The survey results show that as the economy has picked up, the focus of SME owners isn’t so much on just surviving, but on achieving work/life balance. While that illustrates the benefits for wellbeing that come from productivity growth, it doesn’t necessarily bode well for our productivity performance going forward. To grow a sustainable economy that will give us the lifestyle we want, not just today but in the future, New Zealand still needs to lift its productivity. From all the work we’ve been doing lately, we see that innovation and technology are two key factors in this.
New technology – as exemplified by ICT – has been a key source of productivity growth in a number countries, particularly the US. Much of this benefit has occurred in the services sector, many parts of which have traditionally struggled to lift their productivity performance. In New Zealand, ICT investment rates have been lower than in a number of comparable countries but have caught up to an extent over recent years.
The survey found that only just over half of SMEs even have a website. If they are using social media, it is mainly restricted to Facebook, Twitter and LinkedIn. More recent technologies such as Skype, filesharing and cloud based services are not widely used, and mobile payments are also low. The survey shows that businesses have definitely seen some impact from digital technology over the last five years in sales opportunities, profitability and efficiency, but many haven’t significantly changed staff levels, logistical and distribution processes, moved processes online or changed their organisational structure.
This may be partly because they can’t find the right staff or give their current staff the training they need.

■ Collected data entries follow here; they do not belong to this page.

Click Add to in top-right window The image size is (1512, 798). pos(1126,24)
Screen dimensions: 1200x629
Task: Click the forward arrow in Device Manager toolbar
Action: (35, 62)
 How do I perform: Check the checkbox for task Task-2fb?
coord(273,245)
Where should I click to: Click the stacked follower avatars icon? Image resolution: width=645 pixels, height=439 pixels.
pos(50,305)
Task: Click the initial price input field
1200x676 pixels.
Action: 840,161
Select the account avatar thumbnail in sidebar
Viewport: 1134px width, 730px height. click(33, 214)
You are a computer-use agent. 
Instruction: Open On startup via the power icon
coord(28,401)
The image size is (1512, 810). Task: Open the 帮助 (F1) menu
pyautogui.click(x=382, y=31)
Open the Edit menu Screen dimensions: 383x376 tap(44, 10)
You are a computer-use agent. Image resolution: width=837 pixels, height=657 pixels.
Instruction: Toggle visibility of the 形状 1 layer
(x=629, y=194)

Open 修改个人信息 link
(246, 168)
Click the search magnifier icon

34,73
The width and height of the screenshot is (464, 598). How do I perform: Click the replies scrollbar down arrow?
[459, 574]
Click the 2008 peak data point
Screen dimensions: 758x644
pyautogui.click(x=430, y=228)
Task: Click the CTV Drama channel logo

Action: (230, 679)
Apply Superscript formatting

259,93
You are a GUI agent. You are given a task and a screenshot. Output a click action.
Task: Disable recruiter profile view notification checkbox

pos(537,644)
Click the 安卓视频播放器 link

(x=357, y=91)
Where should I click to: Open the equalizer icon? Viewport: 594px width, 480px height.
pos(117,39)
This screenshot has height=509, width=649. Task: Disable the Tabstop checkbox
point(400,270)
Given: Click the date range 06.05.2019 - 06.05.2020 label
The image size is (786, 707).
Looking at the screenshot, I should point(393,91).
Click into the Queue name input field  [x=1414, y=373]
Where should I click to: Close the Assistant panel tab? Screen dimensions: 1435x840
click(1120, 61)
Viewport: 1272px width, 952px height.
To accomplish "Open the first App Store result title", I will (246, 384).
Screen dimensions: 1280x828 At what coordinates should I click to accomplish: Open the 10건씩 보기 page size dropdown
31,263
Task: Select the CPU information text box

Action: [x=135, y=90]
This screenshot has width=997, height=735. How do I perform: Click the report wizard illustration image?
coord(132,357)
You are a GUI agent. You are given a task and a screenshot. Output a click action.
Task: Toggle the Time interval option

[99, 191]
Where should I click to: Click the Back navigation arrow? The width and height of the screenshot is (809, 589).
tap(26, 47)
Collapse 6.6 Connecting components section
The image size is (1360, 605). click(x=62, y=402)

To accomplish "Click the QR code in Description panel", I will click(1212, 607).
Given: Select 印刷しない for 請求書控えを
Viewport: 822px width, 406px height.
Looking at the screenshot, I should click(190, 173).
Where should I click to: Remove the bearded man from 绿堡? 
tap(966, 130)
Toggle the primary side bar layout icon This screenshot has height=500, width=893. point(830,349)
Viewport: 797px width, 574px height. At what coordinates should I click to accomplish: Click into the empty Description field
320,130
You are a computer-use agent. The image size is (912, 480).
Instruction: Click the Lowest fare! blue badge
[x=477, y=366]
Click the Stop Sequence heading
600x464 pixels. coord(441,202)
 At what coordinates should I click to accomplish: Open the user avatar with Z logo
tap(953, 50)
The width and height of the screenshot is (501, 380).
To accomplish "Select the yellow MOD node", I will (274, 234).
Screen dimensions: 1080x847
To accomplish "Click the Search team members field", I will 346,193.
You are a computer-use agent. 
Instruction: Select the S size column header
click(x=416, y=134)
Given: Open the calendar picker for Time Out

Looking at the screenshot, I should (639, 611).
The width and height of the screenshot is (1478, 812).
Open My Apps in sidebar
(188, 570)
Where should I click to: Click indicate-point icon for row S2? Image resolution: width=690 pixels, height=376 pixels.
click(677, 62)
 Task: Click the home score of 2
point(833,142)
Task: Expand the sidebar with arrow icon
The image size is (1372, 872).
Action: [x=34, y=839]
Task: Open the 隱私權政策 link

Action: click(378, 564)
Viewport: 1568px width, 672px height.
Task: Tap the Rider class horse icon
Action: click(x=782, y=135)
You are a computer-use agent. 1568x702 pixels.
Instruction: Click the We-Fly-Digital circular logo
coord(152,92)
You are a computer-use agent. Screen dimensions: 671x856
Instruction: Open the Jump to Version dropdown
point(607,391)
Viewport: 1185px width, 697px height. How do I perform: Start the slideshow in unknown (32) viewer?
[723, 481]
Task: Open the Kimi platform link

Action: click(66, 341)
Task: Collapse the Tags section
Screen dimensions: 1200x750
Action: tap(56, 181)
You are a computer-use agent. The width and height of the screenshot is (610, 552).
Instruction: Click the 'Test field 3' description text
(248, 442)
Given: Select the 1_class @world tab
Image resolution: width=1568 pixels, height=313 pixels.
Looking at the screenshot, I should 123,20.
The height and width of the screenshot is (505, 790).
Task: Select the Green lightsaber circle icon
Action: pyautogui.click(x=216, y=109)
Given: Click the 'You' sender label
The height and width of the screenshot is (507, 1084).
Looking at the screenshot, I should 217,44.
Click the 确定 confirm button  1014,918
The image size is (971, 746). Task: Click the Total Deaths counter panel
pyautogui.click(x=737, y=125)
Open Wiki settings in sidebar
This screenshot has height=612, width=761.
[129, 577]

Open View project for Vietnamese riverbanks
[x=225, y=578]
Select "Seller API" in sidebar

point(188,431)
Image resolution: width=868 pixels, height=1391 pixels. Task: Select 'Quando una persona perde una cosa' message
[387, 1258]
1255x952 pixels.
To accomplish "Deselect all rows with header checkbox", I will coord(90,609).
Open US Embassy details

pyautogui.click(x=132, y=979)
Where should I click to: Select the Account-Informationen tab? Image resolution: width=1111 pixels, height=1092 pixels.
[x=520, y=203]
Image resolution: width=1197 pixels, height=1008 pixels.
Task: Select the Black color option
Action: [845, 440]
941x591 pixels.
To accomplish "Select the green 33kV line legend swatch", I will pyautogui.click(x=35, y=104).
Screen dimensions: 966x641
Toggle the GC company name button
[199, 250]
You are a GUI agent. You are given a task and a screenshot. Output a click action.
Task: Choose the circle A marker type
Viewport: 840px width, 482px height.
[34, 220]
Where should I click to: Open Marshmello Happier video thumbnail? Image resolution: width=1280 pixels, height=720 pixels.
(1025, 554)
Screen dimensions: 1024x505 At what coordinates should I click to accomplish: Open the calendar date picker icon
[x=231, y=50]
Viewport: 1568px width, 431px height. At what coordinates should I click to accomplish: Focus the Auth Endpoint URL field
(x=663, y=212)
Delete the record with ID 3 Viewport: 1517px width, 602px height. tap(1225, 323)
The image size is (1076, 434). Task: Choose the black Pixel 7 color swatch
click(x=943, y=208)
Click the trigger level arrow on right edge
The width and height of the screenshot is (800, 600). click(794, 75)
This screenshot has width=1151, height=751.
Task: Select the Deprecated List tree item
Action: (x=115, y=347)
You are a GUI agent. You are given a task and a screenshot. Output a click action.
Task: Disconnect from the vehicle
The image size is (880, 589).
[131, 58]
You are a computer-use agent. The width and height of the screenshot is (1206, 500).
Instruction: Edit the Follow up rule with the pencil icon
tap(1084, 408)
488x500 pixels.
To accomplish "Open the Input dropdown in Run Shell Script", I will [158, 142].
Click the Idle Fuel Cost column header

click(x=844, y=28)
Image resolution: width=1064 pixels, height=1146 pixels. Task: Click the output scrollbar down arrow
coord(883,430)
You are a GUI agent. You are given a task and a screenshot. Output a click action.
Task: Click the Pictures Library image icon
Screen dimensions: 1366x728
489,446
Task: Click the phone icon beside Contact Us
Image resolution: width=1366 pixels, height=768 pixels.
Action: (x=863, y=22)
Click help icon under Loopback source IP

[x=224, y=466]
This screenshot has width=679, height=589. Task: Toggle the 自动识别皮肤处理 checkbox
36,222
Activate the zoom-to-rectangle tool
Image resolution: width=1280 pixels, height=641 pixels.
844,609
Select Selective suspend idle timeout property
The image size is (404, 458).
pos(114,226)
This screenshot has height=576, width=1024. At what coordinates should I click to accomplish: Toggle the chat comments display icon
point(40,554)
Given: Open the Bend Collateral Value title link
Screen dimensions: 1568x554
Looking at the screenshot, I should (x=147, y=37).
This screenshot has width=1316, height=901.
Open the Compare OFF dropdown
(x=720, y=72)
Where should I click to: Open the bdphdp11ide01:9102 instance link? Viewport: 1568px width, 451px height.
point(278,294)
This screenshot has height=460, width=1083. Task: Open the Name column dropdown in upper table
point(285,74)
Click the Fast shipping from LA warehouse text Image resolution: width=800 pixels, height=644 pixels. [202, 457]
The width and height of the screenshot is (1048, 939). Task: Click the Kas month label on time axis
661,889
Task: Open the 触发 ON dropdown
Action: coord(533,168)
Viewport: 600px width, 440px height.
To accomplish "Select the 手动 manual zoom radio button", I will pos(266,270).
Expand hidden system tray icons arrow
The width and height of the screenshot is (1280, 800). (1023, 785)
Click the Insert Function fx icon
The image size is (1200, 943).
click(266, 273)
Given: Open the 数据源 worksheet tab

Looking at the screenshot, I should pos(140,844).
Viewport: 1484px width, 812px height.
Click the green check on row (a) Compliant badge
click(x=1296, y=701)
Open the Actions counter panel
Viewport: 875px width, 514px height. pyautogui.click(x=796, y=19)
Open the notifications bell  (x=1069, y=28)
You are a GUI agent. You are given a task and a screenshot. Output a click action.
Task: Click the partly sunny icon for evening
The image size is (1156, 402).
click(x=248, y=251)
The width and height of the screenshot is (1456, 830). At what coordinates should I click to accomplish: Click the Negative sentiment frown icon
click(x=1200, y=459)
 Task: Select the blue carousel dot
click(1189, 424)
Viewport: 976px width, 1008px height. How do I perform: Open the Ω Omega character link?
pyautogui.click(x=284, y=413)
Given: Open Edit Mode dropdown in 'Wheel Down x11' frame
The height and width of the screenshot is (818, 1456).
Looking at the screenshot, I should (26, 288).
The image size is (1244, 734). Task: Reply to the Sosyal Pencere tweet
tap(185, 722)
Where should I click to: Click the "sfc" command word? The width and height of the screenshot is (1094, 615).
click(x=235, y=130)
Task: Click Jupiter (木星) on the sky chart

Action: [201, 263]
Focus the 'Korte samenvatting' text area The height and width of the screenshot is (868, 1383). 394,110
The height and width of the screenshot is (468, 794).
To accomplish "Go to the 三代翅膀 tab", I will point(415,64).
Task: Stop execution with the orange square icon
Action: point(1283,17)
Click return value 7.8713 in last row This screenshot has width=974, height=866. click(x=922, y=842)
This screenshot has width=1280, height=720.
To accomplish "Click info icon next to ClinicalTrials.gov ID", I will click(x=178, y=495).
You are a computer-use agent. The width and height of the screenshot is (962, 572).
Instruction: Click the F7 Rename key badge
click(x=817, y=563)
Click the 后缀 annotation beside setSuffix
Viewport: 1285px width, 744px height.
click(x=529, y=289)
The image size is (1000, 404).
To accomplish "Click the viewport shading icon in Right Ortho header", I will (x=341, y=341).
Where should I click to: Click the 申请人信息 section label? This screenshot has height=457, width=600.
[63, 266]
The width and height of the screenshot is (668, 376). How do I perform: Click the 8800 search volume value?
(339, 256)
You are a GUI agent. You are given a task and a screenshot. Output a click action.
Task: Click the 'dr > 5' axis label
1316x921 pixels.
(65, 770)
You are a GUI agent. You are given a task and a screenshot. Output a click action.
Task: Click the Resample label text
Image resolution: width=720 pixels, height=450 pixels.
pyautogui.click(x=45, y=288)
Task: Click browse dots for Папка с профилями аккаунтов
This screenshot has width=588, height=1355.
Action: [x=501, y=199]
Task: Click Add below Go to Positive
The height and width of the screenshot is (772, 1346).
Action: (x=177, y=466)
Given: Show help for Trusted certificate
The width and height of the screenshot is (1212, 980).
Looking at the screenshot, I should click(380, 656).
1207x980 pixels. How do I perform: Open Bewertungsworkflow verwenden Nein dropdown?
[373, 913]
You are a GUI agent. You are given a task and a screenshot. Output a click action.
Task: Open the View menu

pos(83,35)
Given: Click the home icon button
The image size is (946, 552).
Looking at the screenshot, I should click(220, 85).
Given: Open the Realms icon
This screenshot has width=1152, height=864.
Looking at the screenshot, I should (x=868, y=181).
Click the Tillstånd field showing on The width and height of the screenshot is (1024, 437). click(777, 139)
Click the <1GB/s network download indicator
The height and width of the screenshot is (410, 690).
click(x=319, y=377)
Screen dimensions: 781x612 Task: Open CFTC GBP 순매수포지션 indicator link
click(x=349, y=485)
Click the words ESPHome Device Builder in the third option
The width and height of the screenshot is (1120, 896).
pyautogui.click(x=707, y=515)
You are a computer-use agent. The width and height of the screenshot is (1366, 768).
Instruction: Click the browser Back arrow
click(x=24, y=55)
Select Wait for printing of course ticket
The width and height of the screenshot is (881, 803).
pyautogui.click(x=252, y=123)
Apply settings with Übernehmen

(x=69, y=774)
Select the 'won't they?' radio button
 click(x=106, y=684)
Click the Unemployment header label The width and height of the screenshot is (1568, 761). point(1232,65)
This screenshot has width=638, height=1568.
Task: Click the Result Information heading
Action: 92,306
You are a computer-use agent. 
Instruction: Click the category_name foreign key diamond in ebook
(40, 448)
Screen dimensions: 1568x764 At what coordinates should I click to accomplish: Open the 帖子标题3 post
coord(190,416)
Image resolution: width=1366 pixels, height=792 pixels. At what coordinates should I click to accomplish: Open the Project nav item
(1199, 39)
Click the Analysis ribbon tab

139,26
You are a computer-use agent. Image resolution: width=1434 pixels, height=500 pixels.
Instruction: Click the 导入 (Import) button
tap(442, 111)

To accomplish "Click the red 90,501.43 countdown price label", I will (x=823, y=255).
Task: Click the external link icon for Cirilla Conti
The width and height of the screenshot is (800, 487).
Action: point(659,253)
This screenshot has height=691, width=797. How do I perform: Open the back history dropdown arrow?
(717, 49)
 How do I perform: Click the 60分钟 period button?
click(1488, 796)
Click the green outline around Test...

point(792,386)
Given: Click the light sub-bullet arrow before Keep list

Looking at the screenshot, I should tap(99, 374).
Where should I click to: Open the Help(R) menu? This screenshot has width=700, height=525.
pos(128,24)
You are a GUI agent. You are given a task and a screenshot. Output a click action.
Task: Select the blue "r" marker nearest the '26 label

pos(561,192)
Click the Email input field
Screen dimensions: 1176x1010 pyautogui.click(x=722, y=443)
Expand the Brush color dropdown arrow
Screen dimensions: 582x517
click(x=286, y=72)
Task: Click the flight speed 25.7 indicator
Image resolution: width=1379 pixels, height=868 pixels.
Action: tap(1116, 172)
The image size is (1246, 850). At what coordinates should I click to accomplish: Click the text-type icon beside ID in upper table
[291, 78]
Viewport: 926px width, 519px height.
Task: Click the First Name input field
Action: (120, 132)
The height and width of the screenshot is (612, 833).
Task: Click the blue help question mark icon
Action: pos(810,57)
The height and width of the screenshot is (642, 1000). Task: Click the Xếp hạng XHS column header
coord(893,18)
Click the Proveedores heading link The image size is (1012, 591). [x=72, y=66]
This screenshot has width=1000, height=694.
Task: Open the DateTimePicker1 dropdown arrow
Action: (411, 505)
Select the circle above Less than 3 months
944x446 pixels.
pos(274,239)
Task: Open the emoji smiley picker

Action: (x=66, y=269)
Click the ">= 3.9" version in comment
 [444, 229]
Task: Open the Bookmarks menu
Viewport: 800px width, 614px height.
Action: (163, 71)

This could reflect issues around managerial capability, which is an area in which NZ does not rate particularly well in cross-country comparisons of managerial ability.
That matters in a number of ways, not least of all because benefiting from ICT requires complementary investment in skills and having the managerial talent to reshape a business to make the most from new technology. It is not as straight forward as buying a computer and sticking it in the corner or using a webpage as a modern-day version of the yellow pages.
Higher productivity in US firms has been partly attributed to a higher tendency for organisational change. In contrast, poor business management in NZ may suggest a lack of organisational innovation, which is necessary to extract a productivity dividend from new technology. Unfortunately, these survey results suggest that this isn’t going to change anytime soon.
Murray Sherwin has been to Auckland, Wellington and Christchurch with the Westpac team recently to discuss the survey results and their implications for our productivity. I’ll be getting out to Palmerston North, New Plymouth and Hamilton over the coming weeks to do the same thing.